*Goal of the exercise*. Recast every line of the material below as a numbered list, skipping any blank lines.

Data records:
━━━━━━━━━━━━━━━━━━━━

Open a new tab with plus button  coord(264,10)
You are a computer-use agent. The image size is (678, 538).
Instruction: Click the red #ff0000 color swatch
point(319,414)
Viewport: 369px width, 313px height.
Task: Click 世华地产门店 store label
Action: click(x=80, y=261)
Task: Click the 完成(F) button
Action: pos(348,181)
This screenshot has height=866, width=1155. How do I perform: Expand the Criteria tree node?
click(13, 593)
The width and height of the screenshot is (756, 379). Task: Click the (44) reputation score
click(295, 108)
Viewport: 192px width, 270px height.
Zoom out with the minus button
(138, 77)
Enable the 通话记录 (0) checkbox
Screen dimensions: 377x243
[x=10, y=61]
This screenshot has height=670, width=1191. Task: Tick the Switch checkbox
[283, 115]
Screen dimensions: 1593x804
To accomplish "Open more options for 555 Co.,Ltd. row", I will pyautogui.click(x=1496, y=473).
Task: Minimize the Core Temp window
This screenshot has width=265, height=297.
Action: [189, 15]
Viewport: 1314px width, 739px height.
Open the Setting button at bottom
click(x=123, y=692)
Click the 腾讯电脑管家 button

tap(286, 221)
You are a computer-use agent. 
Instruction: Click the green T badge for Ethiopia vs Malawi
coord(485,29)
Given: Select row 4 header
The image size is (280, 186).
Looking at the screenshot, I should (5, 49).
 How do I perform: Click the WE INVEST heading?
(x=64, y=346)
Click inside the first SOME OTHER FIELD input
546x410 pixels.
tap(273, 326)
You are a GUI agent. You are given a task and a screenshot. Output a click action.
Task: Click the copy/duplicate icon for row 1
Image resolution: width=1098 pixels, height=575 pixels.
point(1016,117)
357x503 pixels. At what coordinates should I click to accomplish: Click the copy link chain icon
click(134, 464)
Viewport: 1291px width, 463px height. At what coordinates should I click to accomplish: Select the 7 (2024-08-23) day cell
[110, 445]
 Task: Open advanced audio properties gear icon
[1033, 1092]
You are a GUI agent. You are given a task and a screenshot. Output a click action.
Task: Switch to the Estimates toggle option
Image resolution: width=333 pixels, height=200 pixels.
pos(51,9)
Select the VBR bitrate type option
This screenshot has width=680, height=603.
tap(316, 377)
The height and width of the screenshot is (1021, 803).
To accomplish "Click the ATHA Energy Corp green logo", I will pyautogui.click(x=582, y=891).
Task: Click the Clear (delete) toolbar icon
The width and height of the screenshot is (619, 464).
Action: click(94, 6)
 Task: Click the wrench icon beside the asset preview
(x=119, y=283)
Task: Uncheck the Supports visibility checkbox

━━━━━━━━━━━━━━━━━━━━

*Result of the exercise*.
1. Open a new tab with plus button  coord(264,10)
2. You are a computer-use agent. The image size is (678, 538).
3. Instruction: Click the red #ff0000 color swatch
4. point(319,414)
5. Viewport: 369px width, 313px height.
6. Task: Click 世华地产门店 store label
7. Action: click(x=80, y=261)
8. Task: Click the 完成(F) button
9. Action: pos(348,181)
10. This screenshot has height=866, width=1155. How do I perform: Expand the Criteria tree node?
11. click(13, 593)
12. The width and height of the screenshot is (756, 379). Task: Click the (44) reputation score
13. click(295, 108)
14. Viewport: 192px width, 270px height.
15. Zoom out with the minus button
16. (138, 77)
17. Enable the 通话记录 (0) checkbox
18. Screen dimensions: 377x243
19. [x=10, y=61]
20. This screenshot has height=670, width=1191. Task: Tick the Switch checkbox
21. [283, 115]
22. Screen dimensions: 1593x804
23. To accomplish "Open more options for 555 Co.,Ltd. row", I will pyautogui.click(x=1496, y=473).
24. Task: Minimize the Core Temp window
25. This screenshot has width=265, height=297.
26. Action: [189, 15]
27. Viewport: 1314px width, 739px height.
28. Open the Setting button at bottom
29. click(x=123, y=692)
30. Click the 腾讯电脑管家 button
31. tap(286, 221)
32. You are a computer-use agent. 
33. Instruction: Click the green T badge for Ethiopia vs Malawi
34. coord(485,29)
35. Given: Select row 4 header
36. The image size is (280, 186).
37. Looking at the screenshot, I should (5, 49).
38.  How do I perform: Click the WE INVEST heading?
39. (x=64, y=346)
40. Click inside the first SOME OTHER FIELD input
41. 546x410 pixels.
42. tap(273, 326)
43. You are a GUI agent. You are given a task and a screenshot. Output a click action.
44. Task: Click the copy/duplicate icon for row 1
45. Image resolution: width=1098 pixels, height=575 pixels.
46. point(1016,117)
47. 357x503 pixels. At what coordinates should I click to accomplish: Click the copy link chain icon
48. click(134, 464)
49. Viewport: 1291px width, 463px height. At what coordinates should I click to accomplish: Select the 7 (2024-08-23) day cell
50. [110, 445]
51.  Task: Open advanced audio properties gear icon
52. [1033, 1092]
53. You are a GUI agent. You are given a task and a screenshot. Output a click action.
54. Task: Switch to the Estimates toggle option
55. Image resolution: width=333 pixels, height=200 pixels.
56. pos(51,9)
57. Select the VBR bitrate type option
58. This screenshot has width=680, height=603.
59. tap(316, 377)
60. The height and width of the screenshot is (1021, 803).
61. To accomplish "Click the ATHA Energy Corp green logo", I will pyautogui.click(x=582, y=891).
62. Task: Click the Clear (delete) toolbar icon
63. The width and height of the screenshot is (619, 464).
64. Action: click(94, 6)
65.  Task: Click the wrench icon beside the asset preview
66. (x=119, y=283)
67. Task: Uncheck the Supports visibility checkbox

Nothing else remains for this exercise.